Odyssey’s demo is a bit tough across the edges, which the corporate acknowledges in its put up. The environments the mannequin generates are blurry and distorted, and unstable within the sense that their layouts don’t at all times stay the identical. Stroll ahead in a single path for some time or flip round, and the environment would possibly out of the blue look completely different.
However the firm’s promising to quickly enhance upon the mannequin, which may presently stream video at as much as 30 frames per second from clusters of Nvidia H100 GPUs at the price of $1-$2 per “user-hour.”
“Wanting forward, we’re researching richer world representations that seize dynamics much more faithfully, whereas rising temporal stability and chronic state,” writes Odyssey in its put up. “In parallel, we’re increasing the motion area from movement to world interplay, studying open actions from large-scale video.”
Odyssey is taking a distinct method than many AI labs on the planet modeling area. It designed a 360-degree, backpack-mounted digital camera system to seize real-world landscapes, which Odyssey thinks can function a foundation for higher-quality fashions than fashions skilled solely on publicly out there knowledge.

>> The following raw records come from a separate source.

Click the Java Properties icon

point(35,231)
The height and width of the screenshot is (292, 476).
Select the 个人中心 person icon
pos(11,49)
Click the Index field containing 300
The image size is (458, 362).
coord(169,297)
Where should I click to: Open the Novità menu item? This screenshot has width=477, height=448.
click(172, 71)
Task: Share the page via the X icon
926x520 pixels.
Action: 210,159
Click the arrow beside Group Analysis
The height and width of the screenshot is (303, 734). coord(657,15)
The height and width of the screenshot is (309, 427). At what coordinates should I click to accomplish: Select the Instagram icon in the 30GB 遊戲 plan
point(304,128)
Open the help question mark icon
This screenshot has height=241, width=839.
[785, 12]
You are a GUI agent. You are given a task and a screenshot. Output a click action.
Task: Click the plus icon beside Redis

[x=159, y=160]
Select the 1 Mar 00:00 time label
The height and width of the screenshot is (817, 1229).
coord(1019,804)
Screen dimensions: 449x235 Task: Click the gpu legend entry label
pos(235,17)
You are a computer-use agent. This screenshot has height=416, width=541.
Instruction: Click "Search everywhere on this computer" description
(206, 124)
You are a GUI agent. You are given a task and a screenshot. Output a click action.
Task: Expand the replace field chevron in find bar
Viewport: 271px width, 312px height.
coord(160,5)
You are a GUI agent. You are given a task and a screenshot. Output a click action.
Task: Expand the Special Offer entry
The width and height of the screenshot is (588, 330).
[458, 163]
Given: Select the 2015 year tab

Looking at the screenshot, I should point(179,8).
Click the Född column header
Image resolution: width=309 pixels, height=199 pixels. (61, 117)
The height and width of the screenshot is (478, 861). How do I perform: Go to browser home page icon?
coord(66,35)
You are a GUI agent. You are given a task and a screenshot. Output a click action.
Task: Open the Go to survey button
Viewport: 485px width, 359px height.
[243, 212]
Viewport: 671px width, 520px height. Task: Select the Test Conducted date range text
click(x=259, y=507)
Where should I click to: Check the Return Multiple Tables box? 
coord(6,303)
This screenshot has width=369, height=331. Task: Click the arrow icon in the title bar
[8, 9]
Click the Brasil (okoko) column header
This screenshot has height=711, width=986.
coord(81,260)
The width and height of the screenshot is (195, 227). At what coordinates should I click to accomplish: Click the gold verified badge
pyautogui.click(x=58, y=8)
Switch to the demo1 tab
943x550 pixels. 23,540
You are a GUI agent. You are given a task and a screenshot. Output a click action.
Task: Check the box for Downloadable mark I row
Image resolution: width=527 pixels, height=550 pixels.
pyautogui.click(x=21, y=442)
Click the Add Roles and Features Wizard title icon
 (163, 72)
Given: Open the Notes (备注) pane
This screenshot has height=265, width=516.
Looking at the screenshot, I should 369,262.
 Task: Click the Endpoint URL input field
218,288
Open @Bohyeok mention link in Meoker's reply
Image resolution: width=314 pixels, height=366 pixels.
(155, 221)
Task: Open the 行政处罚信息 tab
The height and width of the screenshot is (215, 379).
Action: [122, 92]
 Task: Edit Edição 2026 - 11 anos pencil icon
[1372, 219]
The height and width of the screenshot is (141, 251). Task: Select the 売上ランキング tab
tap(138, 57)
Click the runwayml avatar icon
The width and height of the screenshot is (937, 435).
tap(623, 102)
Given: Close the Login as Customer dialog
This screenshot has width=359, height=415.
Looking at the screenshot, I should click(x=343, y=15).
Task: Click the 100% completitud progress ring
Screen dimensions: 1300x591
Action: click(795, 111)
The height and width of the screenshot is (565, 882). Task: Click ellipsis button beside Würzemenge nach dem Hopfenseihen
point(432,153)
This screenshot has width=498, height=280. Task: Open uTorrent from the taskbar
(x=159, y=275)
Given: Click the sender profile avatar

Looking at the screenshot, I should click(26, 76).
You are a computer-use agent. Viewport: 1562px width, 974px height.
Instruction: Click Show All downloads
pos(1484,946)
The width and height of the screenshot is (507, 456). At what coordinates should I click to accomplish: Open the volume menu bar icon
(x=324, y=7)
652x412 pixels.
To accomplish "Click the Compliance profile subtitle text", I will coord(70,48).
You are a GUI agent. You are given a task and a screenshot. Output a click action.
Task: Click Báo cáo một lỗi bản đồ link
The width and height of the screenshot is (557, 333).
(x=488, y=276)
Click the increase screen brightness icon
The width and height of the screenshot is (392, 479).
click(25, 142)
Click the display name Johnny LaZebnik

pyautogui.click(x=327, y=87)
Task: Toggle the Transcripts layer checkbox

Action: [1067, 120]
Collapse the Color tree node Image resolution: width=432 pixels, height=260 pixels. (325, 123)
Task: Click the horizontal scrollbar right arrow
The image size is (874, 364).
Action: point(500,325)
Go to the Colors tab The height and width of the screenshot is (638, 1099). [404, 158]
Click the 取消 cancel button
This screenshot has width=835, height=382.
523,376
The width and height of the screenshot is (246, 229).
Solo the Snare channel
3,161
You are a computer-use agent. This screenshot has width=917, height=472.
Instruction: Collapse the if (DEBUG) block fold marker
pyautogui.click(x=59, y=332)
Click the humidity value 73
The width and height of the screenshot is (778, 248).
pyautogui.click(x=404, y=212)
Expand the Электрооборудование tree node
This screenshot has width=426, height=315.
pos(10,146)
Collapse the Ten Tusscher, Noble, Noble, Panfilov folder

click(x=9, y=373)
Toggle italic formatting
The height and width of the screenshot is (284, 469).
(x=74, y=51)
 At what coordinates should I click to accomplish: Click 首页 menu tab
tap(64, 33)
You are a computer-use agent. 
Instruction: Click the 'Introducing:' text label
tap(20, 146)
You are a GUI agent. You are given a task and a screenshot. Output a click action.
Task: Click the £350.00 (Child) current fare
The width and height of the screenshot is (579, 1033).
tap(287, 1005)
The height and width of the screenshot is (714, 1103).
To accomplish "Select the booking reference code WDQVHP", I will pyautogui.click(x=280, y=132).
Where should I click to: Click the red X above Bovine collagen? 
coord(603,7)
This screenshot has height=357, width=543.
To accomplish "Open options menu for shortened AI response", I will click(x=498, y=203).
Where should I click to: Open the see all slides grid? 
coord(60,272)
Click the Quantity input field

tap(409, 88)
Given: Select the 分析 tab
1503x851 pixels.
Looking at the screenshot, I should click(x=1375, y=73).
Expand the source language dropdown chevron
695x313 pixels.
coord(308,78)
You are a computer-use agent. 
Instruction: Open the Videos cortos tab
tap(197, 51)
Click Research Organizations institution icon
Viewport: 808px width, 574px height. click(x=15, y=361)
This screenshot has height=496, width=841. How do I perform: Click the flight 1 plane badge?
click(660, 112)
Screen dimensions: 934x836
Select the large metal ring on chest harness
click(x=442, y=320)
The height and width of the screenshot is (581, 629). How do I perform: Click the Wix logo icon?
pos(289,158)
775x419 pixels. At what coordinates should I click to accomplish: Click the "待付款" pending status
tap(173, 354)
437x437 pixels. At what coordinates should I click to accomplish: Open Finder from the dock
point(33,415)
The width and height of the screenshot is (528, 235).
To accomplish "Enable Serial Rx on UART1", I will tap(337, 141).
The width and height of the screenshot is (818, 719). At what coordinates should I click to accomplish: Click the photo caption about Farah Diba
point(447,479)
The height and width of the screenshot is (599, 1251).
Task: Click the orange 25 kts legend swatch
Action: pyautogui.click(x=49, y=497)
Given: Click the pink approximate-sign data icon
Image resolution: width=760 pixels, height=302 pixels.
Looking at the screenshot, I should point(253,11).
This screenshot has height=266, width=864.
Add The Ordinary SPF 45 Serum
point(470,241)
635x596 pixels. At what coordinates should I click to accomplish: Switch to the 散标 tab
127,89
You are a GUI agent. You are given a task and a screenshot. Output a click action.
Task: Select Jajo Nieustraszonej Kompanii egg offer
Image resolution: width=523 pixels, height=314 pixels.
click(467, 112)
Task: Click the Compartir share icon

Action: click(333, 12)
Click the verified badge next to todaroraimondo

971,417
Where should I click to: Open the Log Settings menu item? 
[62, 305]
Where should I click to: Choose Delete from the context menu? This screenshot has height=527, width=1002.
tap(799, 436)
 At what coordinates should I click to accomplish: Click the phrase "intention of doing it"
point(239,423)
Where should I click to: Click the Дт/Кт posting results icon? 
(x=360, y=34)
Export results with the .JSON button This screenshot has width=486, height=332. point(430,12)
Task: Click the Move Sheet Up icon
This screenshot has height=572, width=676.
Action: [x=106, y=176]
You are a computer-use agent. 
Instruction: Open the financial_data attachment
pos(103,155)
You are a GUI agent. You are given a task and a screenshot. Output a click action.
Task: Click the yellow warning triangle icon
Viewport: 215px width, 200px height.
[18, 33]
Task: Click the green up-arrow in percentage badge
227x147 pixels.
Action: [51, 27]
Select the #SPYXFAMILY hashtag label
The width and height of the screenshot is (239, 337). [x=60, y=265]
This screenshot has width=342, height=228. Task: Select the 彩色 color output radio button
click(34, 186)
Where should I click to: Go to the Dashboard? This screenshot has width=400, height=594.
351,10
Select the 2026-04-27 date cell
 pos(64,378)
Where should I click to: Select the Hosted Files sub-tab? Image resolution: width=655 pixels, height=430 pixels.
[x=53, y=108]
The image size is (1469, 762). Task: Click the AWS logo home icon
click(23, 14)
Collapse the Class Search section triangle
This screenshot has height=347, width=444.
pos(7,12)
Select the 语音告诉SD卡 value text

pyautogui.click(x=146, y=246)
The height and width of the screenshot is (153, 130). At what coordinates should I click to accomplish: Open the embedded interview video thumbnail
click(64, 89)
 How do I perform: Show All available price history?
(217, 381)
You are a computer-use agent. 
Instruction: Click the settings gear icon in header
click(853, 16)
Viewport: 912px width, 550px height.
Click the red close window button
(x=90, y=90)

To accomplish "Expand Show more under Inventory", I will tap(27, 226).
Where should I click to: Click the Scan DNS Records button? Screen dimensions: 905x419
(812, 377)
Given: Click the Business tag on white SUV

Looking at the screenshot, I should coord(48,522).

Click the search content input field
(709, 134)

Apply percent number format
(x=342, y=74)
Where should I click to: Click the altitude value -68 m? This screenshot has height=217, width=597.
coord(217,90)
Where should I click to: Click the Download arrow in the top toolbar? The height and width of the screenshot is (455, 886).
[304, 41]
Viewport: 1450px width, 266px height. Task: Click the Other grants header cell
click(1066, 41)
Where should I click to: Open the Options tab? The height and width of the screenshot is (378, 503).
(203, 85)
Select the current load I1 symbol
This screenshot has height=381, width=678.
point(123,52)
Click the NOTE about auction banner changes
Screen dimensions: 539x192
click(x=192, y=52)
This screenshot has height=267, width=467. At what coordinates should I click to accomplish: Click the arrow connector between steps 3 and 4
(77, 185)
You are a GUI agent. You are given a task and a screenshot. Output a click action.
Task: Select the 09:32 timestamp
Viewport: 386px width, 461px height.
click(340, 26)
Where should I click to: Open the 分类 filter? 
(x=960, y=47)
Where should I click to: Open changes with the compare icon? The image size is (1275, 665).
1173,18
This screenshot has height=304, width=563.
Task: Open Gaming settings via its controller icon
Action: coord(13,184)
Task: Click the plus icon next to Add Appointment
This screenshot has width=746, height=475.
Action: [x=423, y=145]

Up to now, Odyssey has raised $27 million from buyers together with EQT Ventures, GV, and Air Avenue Capital. Ed Catmull, one of many co-founders of Pixar and former president of Walt Disney Animation Studios, is on the startup’s board of administrators.
Final December, Odyssey stated it was engaged on software program that enables creators to load scenes generated by its fashions into instruments equivalent to Unreal Engine, Blender, and Adobe After Results in order that they are often hand-edited.